Bitkiler ve hayvanlar, ökaryotik hücrenin temel özellikleri nedeniyle Eukarya alanı altına girmektedir, ancak bitki ve hayvanlar alemindeki hücreler arasında farklılıklar bulunmaktadır. Hem bitki hem de hayvan ökaryotik hücrelerinde, hücre bölünmesi sırasında kromozomların ayrılmasına yardımcı olan küçük tüpler bulunurken, hayvan hücrelerinde ökaryotik hücrede bulunan sentrozomlar ve lizozomlar bulunurken, bitkilerde yoktur. Bitki hücreleri, örneğin fotosenteze yardımcı olan kloroplastlara sahip olmanın yanı sıra (güneşin enerjisini yiyeceğe dönüştürür), ayrıca büyük bir merkezi vakuole, hücrenin içinde esas olarak sıvı içeren ve bir zar ile çevrili bir boşluğa sahiptir.
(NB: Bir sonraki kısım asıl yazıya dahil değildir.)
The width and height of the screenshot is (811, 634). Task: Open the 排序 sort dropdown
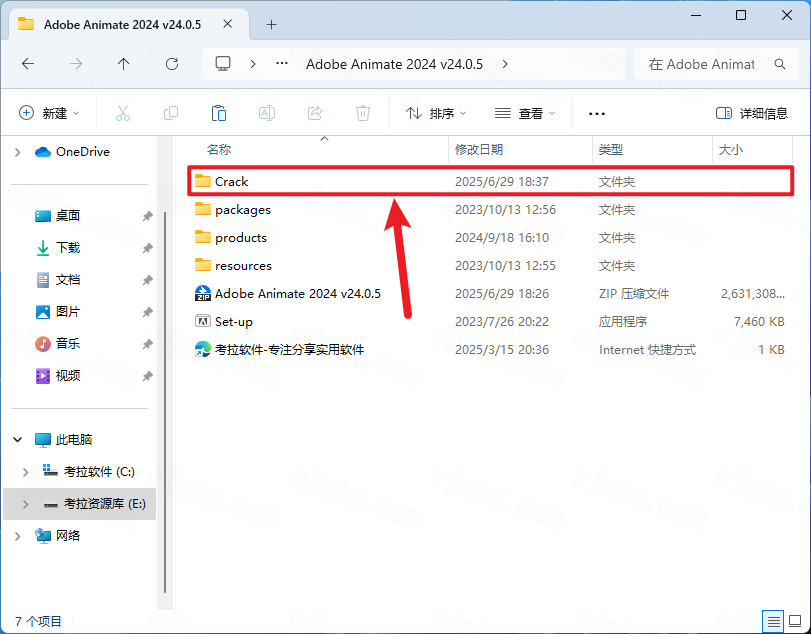pos(436,114)
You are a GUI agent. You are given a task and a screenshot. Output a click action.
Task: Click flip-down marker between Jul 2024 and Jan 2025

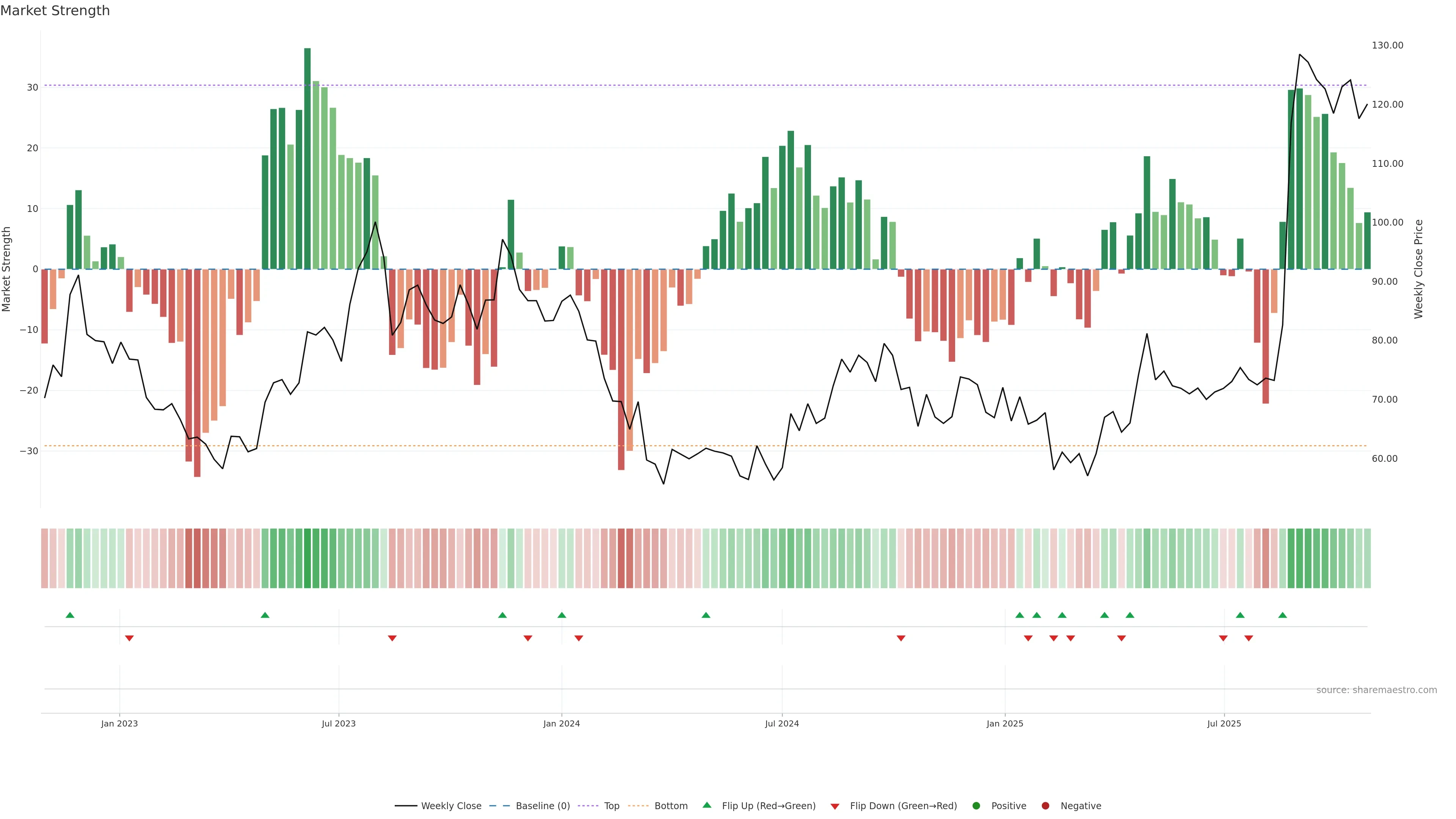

Ökaryotik Bitki Hücrelerinde Kloroplastlar

Kloroplastlar, ökaryotik bitki hücreleri içinde, bitkilerin güneş enerjisini kullanarak su ve karbondioksitten yiyecek yaptıkları fotosentez işlemine katkıda bulunan klorofil ve enzimleri içeren yapılardır. Bu küçük fabrikalar, atmosfere geri fotosentez ürünü olarak oksijeni serbest bırakmaktan sorumludur.

Bitki hücresinin bu büyük yapıları DNA ve çift zarın yanı sıra düzleştirilmiş keseler gibi görünen tilakoidlerden yapılmış bir iç zar sistemi içerir. Stroma, dış zar ve kloroplast DNA içeren kloroplast DNA'yı, kloroplast için protein yapan "fabrika" ile diğer enzimleri ve proteinleri arasındaki boşluktur.